13. A la date de la décision en litige, M. A n'était en couple avec une ressortissante française que depuis environ six mois, et n'avait pas d'enfant. Les formations scolaires et les stages qu'il a suivis depuis son entrée en France ne suffisent pas à justifier d'une intégration particulière sur le territoire français. Il n'établit pas être dépourvu d'attaches dans son pays d'origine, pays dans lequel il a vécu l'essentiel de son existence. Dans ces conditions, et quand bien même il ne représenterait pas une menace pour l'ordre public, il n'est pas fondé à soutenir que la préfète de l'Allier a porté une atteinte disproportionnée au droit au respect de sa vie privée et familiale et donc méconnu les stipulations de l'article 8 de la convention européenne de sauvegarde des droits de l'homme et des libertés fondamentales. Pour les mêmes motifs, le moyen tiré de l'erreur manifeste d'appréciation commise par la préfète doit être écarté.

14. En dernier lieu, aux termes de l'article L. 432-13 du code de l'entrée et du séjour des étrangers et du droit d'asile : " Dans chaque département est instituée une commission du titre de séjour qui est saisie pour avis par l'autorité administrative : 1° Lorsqu'elle envisage de refuser de délivrer ou de renouveler la carte de séjour temporaire prévue aux articles L. 423-1, L. 423-7, L. 423-13, L. 423-14, L. 423-15, L. 423-21, L. 423-22, L. 423-23, L. 425-9 ou L. 426-5 à un étranger qui en remplit effectivement les conditions de délivrance ; () ".

15. M. A n'ayant pas sollicité de titre de séjour sur le fondement des dispositions de l'article L. 423-23 du code de justice administrative, la préfète de l'Allier n'a donc jamais envisagé de lui refuser la délivrance d'un titre de séjour sur ce fondement, contrairement à ce que le requérant prétend. Par suite, le moyen tiré du défaut de saisine, pour avis, de la commission du titre de séjour doit être écarté.

En ce qui concerne l'obligation de quitter le territoire français :

16. En premier lieu, le moyen tiré de l'exception d'illégalité du refus de séjour doit être écarté compte tenu de ce qui a été dit précédemment.

17. En second lieu, les moyens tirés de la méconnaissance de l'article 8 de la convention européenne de sauvegarde des droits de l'homme et des libertés fondamentales et de l'erreur manifeste d'appréciation doivent être écartés pour les mêmes motifs que ceux énoncés au point 13.

En ce qui concerne la décision fixant le pays de renvoi :

18. En premier lieu, les moyens tirés de l'exception d'illégalité du refus de séjour et de l'exception d'illégalité de l'obligation de quitter le territoire français doivent être écartés compte tenu de ce qui a été dit précédemment.

19. En second lieu, le moyen tiré de l'erreur manifeste d'appréciation doit être écarté pour les mêmes motifs que ceux énoncés au point 13.

20. Il résulte de tout ce qui précède que les conclusions à fin d'annulation présentées par M. A doivent être rejetées.

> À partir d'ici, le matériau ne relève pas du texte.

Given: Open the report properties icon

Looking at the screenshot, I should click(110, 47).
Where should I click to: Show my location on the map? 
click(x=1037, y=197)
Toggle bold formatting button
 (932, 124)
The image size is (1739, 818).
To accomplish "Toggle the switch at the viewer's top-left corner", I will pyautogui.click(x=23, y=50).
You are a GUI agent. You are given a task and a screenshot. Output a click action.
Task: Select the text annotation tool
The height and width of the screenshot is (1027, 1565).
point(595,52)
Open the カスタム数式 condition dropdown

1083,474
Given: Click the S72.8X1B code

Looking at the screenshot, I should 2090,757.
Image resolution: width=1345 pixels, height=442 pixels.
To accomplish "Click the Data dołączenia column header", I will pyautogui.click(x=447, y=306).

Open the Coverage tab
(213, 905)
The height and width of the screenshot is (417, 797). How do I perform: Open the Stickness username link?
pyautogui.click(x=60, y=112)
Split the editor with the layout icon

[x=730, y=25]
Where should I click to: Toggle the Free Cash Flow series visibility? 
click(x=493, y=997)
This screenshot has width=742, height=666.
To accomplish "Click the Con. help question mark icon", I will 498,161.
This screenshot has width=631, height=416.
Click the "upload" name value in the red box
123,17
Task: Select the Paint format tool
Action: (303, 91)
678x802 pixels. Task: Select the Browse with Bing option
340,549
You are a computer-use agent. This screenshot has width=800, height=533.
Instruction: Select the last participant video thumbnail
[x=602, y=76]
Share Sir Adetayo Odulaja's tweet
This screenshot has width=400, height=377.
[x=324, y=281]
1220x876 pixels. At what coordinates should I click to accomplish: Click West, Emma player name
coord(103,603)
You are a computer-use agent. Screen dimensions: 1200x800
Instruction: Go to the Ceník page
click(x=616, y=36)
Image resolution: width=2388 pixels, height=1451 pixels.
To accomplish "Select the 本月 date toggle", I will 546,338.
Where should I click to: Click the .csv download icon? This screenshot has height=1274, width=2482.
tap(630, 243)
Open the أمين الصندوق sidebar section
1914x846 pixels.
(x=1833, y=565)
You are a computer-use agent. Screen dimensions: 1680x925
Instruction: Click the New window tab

Par voie de conséquence, doivent également être rejetées ses conclusions à fin d'injonction ainsi que celles présentées au titre des articles L. 761-1 du code de justice administrative et 37 de la loi du 10 juillet 1991.

D E C I D E :

Article 1er : La requête de M. A est rejetée.

Article 2 : Le présent jugement sera notifié à M. B A et à la préfète de l'Allier.

Délibéré après l'audience du 21 mars 2024, à laquelle siégeaient :

- Mme Bentéjac, présidente,

- M. Bordes, premier conseiller,

- M. Debrion, premier conseiller.

Rendu public par mise à disposition au greffe le 4 avril 2024.

Le rapporteur,

J-M. DEBRION

La présidente,

C. BENTÉJAC La greffière,

C. PETIT

La République mande et ordonne à la préfète de l'Allier en ce qui la concerne ou à tous commissaires de justice à ce requis en ce qui concerne les voies de droit commun contre les parties privées, de pourvoir à l'exécution de la présente décision.